Al bijna 80 jaar bezetten twee Nederlandse onderzeeërs de oceaanbodem voor de kust van Maleisië, met de stoffelijke overschotten van hun bemanningen er nog in. Ze waren onder tientallen scheepswrakken in hetzelfde gebied, allemaal slachtoffers onder water Tweede Wereldoorlog gevechten. Nu zijn de schepen - bekend als Hr. Ms. O 16 en Hr. Ms. K VII - verdwenen.

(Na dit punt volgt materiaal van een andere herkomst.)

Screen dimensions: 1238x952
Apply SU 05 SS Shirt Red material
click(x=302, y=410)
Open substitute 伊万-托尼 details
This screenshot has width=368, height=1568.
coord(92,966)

Er is niets paranormaal op het werk wel. In plaats daarvan zijn de schepen als gevolg van hebzucht verdwenen. Aaseters in het gebied hebben een winstgevende achtervolging gemaakt door explosieven in de wrakken te plaatsen, ze in hanteerbare stukken op te blazen en met het schroot met behulp van een kraan op te stijgen. Koper en bronzen materialen kunnen ook worden doorverkocht. Zijn geschatte dat er de afgelopen jaren ongeveer 40 schepen in Indonesië, Singapore en Maleisië zijn gesloopt als gevolg van dergelijke inspanningen.

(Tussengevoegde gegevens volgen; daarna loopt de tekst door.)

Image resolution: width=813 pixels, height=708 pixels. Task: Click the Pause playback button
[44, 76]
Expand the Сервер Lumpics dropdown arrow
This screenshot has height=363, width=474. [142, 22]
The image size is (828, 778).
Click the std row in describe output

Omdat de schepen doorgaans worden beschouwd als ongemarkeerde graven, plegen de dieven mogelijk de misdaad van het ontheiligen van lijken. Nadat verschillende Britse schepen waren geplunderd, drong het Britse ministerie van Defensie er bij Indonesië op aan om meer inspanningen te leveren om de schepen te beschermen. De Verenigde Staten hebben vertegenwoordigers naar Indonesië gestuurd om schepen te bewaken waarvan zij denken dat ze het doelwit zijn van de aaseters.

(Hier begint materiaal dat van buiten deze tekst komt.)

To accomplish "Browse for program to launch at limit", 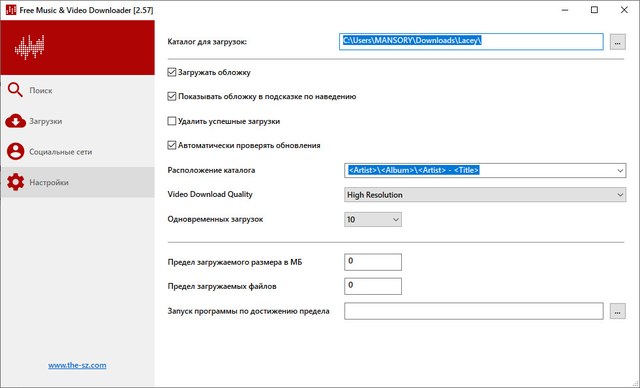I will pyautogui.click(x=618, y=311).
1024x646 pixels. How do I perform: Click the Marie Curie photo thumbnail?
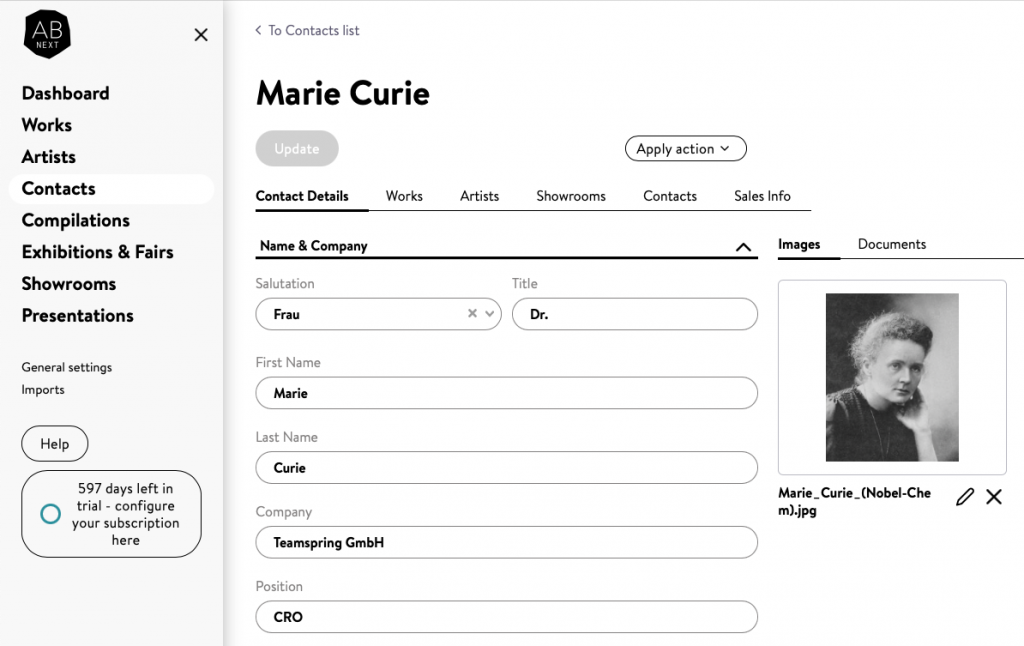892,377
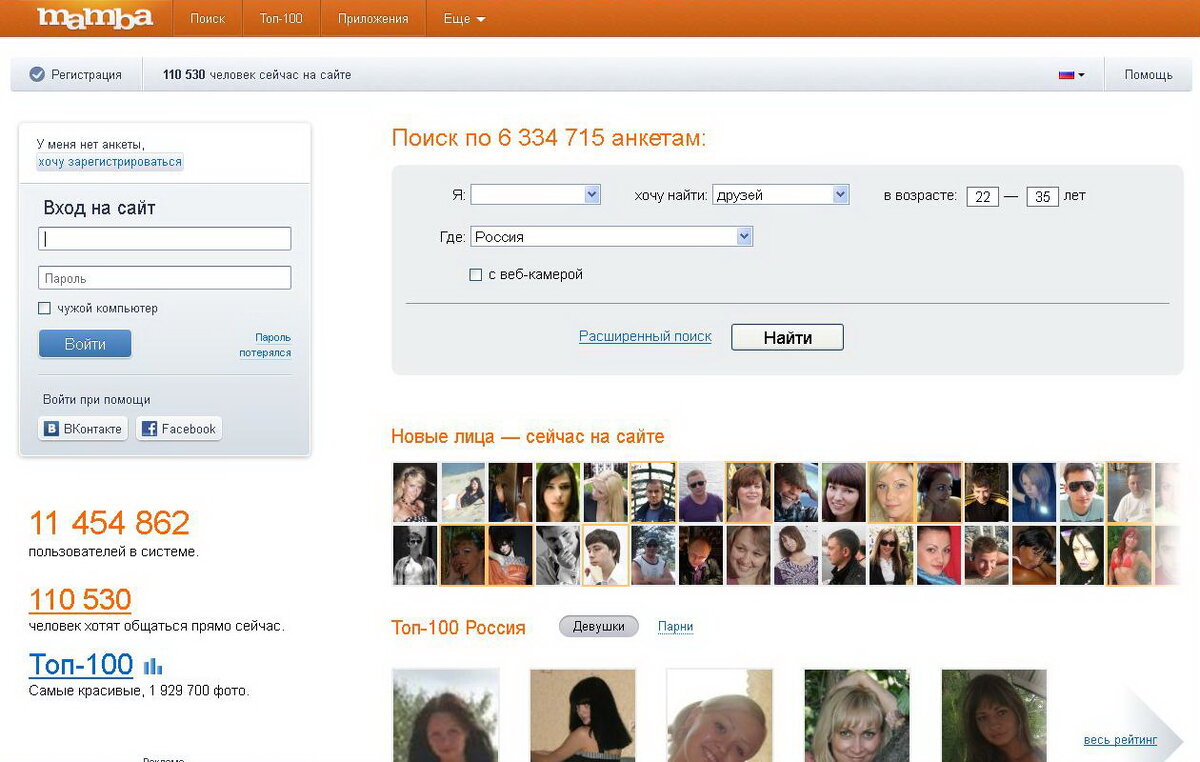Screen dimensions: 1200x762
Task: Select Поиск in the top menu
Action: [207, 17]
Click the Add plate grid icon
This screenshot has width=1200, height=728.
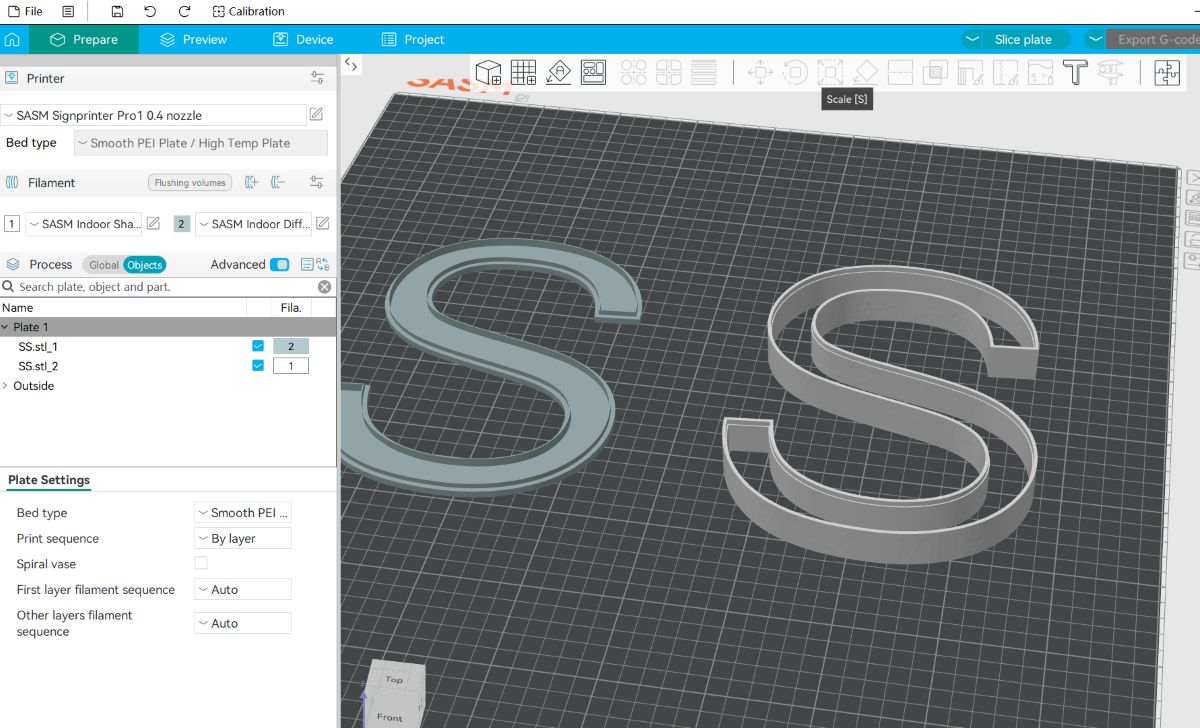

Mariene archeologen hebben enige verbazing geuit over het fenomeen, omdat het vaak weken kan duren voordat het schroot is ophalen, is vaak gecorrodeerd en zou gezien de arbeid schijnbaar onbetaalbaar zijn om te stelen betrokken. Het is mogelijk dat de schepen het doelwit zijn van metalen met een lage achtergrond, die vrij zijn van straling omdat ze dateren van vóór de atoombomtests en kunnen worden gebruikt in delicate wetenschappelijke instrumenten zoals Geiger tellers. In China zou schroot ongeveer $ 1,3 miljoen per schip kunnen opleveren.